Cochrane library, MEDLINE (1966-September 2011), EMBASE (1974-September 2011), proceedings of International Symposia on Recent Advances in Otitis Media, and reference lists of relevant selected articles.Review Methods.
Studies with planned data collection, in children with chronic otitis media with effusion/recurrent acute otitis media, assessing gastroesophageal/laryngopharyngeal reflux, pepsin/pepsinogen in middle ear, or antireflux therapy, were included.Results.
Of 242 initial studies, 15 met inclusion criteria. The authors found a mean prevalence of gastroesophageal reflux disease in children with chronic otitis media with effusion of 48.4% (range, 17.6%-64%) and in children with recurrent acute otitis media of 62.9% (range, 61.5%-64.3%). A mean prevalence of laryngopharyngeal reflux of 48.6% (range, 27.3%-70.6%) was found in children with otitis media. Mean pepsin/pepsinogen presence in otitis media was 85.3% (range, 60%-100%) and of enzymatic activity was 34.2% (range, 14.5%-73%). Two randomized trials could not find benefit after antireflux treatment for 3 months, with an absolute rate difference (95% confidence interval) of 0.23 (0.023-0.42) and 0.13 (-0.086 to 0.34), respectively. Reporting of adverse events was limited, or absent, in most studies.Conclusion.

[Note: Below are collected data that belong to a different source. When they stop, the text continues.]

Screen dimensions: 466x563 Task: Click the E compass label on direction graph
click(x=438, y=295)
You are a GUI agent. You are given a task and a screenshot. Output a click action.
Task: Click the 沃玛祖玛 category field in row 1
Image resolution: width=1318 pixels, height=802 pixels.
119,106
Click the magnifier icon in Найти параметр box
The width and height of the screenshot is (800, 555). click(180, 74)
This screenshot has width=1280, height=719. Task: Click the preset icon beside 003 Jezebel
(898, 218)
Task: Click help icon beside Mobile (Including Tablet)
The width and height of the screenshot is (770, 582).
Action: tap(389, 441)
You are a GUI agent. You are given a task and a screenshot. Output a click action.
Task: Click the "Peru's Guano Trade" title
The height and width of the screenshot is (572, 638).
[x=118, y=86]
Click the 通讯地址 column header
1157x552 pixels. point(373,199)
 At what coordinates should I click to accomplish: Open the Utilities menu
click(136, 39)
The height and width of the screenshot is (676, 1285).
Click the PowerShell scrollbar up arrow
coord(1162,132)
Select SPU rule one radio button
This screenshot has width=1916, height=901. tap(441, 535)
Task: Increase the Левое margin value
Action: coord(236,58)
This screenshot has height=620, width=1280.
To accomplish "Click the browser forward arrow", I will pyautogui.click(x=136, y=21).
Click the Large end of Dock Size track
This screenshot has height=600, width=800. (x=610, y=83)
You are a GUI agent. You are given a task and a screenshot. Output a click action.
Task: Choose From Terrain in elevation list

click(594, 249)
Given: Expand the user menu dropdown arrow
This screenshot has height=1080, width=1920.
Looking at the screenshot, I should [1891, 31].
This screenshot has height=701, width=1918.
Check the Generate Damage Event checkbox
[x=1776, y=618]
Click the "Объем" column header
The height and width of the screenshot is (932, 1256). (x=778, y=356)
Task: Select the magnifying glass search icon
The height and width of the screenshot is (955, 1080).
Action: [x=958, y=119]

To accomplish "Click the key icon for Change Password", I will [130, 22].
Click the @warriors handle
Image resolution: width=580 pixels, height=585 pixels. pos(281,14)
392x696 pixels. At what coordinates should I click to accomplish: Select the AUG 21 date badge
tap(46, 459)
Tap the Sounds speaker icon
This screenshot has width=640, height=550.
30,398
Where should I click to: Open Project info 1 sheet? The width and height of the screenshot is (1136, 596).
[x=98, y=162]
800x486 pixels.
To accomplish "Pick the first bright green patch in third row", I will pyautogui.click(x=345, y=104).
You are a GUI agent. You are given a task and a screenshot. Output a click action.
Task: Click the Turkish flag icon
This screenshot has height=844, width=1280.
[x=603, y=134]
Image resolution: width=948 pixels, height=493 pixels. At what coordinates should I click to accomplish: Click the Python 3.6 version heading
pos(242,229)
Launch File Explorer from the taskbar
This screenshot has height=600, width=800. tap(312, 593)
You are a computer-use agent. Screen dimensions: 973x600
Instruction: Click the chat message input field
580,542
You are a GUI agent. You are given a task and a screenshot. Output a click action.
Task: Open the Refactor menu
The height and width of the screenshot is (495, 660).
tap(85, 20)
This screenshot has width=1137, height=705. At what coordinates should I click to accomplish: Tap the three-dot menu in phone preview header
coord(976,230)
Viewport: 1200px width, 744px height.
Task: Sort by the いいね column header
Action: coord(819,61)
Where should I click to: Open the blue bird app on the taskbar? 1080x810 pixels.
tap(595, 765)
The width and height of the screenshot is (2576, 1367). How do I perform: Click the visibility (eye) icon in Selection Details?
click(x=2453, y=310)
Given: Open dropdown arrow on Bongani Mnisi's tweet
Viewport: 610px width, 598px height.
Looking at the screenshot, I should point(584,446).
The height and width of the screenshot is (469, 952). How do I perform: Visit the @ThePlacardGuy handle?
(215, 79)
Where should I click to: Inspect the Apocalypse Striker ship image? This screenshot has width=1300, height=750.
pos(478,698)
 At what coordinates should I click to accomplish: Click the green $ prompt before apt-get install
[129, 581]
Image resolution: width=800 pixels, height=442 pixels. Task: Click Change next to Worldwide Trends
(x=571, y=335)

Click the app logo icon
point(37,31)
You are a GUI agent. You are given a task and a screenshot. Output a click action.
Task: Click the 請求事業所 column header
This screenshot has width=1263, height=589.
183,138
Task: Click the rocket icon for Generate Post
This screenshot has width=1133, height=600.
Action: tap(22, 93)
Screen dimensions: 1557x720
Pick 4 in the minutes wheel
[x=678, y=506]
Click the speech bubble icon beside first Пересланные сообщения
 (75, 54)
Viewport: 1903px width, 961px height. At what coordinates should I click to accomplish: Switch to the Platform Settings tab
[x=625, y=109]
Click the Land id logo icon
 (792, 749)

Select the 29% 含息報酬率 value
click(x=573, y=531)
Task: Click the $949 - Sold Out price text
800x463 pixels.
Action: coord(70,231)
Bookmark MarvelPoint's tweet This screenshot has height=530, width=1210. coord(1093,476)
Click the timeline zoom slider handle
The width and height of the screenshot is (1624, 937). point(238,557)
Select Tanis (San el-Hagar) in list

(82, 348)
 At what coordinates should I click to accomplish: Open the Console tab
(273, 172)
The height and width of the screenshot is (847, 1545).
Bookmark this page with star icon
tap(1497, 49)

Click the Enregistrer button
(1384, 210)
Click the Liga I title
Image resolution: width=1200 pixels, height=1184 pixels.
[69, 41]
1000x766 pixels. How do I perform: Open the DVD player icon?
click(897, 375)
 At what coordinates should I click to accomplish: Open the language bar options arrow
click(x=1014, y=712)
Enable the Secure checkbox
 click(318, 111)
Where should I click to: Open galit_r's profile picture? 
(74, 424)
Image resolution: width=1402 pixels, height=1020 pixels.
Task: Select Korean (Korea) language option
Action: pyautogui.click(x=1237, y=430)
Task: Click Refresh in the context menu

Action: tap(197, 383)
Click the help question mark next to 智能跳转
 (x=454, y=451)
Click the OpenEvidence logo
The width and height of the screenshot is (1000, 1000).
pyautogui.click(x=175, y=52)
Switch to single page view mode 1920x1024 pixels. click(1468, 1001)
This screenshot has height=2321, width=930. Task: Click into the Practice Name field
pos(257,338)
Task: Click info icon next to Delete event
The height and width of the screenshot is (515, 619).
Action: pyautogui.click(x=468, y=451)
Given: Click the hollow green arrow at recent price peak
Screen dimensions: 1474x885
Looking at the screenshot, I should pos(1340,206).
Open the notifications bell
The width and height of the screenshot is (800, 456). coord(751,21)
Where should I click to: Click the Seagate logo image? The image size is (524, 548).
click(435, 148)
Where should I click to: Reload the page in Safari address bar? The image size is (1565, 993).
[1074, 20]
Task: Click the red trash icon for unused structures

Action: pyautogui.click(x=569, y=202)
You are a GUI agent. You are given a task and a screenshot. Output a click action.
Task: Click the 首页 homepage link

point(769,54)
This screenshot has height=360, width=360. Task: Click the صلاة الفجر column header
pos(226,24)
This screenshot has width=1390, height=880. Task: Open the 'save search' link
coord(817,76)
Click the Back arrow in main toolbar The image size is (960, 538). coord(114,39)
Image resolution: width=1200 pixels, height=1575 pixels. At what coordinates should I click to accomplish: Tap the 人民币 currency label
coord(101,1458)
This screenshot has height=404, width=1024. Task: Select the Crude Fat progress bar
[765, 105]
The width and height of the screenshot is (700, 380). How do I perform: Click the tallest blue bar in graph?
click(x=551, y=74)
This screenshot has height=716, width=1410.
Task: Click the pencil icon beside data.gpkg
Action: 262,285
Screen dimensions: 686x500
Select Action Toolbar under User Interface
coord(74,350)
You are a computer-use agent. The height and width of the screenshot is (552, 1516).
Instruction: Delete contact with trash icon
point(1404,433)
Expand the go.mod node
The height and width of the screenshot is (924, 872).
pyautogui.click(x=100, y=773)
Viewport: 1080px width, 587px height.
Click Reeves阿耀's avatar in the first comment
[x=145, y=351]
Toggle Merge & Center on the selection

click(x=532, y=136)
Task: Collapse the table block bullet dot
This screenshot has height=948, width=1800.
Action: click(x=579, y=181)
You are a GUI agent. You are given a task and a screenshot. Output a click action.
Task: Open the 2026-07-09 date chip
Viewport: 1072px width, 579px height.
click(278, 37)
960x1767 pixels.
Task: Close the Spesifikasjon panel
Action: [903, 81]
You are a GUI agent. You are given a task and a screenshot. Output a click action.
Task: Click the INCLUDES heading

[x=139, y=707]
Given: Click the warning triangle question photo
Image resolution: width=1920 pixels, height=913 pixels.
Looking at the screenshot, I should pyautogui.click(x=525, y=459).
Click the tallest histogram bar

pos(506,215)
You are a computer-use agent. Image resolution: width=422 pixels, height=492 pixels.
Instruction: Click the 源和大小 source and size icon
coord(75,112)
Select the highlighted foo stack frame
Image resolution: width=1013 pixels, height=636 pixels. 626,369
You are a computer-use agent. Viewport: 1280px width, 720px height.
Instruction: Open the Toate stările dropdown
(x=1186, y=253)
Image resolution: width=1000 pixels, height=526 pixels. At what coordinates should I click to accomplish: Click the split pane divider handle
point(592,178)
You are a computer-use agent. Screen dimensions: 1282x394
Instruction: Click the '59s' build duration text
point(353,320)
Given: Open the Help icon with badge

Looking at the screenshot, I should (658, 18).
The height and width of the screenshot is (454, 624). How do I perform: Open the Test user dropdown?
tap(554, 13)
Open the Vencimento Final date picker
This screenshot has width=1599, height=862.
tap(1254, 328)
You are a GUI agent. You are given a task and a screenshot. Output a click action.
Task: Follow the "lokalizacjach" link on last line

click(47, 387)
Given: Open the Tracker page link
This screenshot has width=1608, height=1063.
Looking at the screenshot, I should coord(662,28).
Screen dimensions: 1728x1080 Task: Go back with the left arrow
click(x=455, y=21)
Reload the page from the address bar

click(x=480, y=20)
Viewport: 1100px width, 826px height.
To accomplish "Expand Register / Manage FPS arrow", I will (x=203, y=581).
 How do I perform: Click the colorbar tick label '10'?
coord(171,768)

The prevalence of gastroesophageal reflux disease in children with chronic otitis media with effusion/recurrent acute otitis media may be higher than the overall prevalence for children. Presence of pepsin/pepsinogen in the middle ear could be related to physiologic reflux. A cause-effect relationship between pepsin/pepsinogen in the middle ear and otitis media is unclear. Antireflux therapy for otitis media cannot be endorsed based on existing research.